What you need to do → Copy the material from the line with "353) label: Cloudflare" up to and including the line with "448) label: Continue", swapping "webpages" for "web pages" and leaving everything else unchanged.

The records →
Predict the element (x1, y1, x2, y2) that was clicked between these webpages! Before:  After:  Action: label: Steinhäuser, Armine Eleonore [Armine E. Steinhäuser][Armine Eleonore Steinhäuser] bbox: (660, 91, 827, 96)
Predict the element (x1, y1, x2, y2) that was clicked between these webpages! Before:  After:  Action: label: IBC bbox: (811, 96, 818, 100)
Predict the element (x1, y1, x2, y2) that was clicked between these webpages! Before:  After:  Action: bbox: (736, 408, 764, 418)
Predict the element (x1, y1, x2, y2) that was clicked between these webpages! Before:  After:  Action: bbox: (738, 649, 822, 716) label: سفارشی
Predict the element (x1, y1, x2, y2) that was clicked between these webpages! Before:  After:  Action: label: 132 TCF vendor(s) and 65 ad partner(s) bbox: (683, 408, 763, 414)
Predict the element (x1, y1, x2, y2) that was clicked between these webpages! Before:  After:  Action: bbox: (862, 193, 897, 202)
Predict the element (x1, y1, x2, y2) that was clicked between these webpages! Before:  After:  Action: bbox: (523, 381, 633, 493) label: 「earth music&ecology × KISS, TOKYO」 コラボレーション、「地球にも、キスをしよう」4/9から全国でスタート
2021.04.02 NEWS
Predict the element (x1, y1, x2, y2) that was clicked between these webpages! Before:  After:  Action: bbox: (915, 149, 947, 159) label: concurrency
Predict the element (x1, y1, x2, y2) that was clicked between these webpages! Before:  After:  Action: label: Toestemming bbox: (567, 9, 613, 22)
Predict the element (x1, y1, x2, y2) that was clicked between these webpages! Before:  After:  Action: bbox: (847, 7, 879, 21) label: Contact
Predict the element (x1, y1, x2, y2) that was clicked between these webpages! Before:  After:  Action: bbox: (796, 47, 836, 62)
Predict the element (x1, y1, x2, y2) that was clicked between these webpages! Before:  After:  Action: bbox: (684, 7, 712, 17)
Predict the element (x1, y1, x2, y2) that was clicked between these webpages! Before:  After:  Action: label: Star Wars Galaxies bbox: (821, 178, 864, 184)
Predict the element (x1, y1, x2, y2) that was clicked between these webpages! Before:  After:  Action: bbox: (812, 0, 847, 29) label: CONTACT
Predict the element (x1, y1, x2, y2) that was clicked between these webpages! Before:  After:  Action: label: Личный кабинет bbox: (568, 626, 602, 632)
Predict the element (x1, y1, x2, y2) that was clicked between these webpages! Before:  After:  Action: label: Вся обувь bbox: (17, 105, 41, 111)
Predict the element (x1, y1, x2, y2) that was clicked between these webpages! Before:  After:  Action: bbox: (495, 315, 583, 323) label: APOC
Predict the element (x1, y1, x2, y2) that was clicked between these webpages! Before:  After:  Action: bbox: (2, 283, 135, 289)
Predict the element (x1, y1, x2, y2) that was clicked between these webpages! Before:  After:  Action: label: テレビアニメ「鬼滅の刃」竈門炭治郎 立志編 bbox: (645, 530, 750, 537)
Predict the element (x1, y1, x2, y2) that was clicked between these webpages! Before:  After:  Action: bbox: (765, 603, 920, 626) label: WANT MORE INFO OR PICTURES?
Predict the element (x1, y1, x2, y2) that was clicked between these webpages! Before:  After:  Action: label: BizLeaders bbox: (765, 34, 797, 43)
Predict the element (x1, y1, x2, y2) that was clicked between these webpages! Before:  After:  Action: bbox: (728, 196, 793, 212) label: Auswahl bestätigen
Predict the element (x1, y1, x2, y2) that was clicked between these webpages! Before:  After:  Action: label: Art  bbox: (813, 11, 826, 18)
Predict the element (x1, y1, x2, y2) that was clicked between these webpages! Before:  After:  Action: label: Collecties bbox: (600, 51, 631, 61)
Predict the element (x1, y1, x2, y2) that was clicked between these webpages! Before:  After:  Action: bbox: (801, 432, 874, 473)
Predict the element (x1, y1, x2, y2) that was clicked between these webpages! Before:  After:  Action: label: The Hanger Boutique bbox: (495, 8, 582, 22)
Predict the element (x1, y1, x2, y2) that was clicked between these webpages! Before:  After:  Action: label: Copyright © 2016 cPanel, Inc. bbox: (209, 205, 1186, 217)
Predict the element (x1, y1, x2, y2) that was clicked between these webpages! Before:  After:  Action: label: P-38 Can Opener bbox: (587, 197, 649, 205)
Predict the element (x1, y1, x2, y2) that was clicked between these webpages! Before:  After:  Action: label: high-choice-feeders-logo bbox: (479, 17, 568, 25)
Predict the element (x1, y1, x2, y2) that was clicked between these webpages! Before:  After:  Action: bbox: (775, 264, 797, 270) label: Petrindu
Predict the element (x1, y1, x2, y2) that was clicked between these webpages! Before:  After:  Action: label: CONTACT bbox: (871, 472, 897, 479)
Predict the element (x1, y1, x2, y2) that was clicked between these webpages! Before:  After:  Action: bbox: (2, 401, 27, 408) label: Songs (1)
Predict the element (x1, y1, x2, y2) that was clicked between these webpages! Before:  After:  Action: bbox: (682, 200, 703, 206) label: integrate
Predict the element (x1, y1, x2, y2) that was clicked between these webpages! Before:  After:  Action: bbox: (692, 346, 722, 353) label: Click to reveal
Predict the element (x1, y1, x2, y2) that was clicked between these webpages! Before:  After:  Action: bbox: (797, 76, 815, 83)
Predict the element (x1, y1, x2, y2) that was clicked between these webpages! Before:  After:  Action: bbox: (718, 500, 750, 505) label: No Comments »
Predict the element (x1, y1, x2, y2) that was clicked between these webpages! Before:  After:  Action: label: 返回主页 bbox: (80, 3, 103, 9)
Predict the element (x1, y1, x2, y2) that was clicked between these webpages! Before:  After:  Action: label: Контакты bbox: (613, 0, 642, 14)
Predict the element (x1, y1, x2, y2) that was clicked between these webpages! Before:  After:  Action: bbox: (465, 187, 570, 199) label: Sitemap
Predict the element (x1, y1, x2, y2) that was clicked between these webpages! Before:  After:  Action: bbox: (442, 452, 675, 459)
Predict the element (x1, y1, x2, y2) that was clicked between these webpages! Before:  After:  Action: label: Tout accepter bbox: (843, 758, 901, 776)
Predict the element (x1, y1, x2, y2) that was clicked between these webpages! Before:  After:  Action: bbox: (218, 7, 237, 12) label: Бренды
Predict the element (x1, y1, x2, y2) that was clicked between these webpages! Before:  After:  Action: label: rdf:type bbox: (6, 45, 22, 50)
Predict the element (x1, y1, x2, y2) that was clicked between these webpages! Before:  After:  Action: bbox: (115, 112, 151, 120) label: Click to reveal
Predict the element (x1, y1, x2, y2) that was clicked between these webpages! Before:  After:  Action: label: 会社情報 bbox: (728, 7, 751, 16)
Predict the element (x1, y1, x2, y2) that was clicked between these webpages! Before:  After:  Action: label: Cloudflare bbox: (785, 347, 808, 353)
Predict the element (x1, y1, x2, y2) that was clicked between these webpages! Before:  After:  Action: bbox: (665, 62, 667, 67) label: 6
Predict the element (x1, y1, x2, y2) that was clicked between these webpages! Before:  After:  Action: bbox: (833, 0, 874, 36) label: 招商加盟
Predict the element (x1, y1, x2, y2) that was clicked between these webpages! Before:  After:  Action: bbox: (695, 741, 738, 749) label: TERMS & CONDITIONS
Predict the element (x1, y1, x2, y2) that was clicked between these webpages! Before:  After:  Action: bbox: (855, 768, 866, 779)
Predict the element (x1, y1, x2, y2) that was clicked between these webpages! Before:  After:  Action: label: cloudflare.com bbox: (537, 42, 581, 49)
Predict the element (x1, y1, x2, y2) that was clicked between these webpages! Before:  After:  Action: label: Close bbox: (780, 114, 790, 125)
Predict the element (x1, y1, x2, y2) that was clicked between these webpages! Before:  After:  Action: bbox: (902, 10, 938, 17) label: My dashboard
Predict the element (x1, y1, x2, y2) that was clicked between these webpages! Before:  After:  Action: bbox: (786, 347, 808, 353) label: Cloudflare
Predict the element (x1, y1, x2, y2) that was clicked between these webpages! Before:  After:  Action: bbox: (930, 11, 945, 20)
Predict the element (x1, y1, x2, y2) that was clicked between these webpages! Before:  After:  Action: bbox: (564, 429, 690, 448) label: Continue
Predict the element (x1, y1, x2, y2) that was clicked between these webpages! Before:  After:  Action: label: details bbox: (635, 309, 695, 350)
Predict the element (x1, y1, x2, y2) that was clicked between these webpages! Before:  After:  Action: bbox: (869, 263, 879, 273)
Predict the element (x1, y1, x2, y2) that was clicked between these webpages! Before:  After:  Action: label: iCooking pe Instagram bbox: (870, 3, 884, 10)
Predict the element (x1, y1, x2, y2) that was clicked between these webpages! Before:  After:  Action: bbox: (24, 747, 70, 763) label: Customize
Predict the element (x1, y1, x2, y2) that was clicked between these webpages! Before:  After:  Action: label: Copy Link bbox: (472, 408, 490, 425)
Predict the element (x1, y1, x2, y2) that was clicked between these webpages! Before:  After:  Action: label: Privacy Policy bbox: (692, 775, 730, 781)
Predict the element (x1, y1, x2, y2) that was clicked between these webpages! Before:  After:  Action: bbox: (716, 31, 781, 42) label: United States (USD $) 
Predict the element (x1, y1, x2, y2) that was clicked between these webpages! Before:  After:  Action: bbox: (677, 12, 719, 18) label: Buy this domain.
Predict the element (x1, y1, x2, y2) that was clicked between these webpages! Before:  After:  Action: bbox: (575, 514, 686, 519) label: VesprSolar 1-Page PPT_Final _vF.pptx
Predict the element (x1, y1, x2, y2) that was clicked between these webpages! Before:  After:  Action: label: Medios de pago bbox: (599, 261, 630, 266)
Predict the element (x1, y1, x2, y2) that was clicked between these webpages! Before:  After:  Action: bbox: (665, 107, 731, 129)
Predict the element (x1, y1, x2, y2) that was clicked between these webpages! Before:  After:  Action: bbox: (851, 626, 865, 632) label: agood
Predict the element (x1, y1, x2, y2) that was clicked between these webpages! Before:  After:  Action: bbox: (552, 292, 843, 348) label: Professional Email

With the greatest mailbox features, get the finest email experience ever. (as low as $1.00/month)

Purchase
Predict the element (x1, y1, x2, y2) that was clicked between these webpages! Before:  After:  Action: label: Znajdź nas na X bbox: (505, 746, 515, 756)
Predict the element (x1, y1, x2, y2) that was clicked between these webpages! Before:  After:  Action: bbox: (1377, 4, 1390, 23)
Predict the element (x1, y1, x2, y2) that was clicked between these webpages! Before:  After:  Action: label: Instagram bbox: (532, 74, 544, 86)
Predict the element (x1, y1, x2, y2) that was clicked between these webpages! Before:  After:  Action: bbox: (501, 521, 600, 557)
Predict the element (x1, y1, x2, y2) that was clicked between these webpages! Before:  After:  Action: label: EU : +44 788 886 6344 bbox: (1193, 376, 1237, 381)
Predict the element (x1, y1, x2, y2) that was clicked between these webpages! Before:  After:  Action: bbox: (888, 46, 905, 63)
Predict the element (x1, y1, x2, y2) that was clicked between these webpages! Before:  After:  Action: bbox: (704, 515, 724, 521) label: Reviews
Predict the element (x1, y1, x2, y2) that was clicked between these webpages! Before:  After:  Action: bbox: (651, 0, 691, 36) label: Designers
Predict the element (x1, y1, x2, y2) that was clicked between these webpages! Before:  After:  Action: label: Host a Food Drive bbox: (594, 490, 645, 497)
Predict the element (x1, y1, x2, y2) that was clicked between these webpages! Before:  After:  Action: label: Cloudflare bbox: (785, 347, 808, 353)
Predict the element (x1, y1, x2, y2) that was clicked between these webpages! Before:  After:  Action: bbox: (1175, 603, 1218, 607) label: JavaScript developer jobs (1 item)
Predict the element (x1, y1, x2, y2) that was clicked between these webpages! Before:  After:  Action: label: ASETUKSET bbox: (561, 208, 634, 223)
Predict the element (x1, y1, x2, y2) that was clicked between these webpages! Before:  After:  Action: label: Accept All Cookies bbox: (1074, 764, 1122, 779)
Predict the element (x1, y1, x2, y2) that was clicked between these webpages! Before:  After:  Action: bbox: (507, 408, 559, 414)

The result →
Predict the element (x1, y1, x2, y2) that was clicked between these web pages! Before:  After:  Action: bbox: (786, 347, 808, 353) label: Cloudflare
Predict the element (x1, y1, x2, y2) that was clicked between these web pages! Before:  After:  Action: bbox: (930, 11, 945, 20)
Predict the element (x1, y1, x2, y2) that was clicked between these web pages! Before:  After:  Action: bbox: (564, 429, 690, 448) label: Continue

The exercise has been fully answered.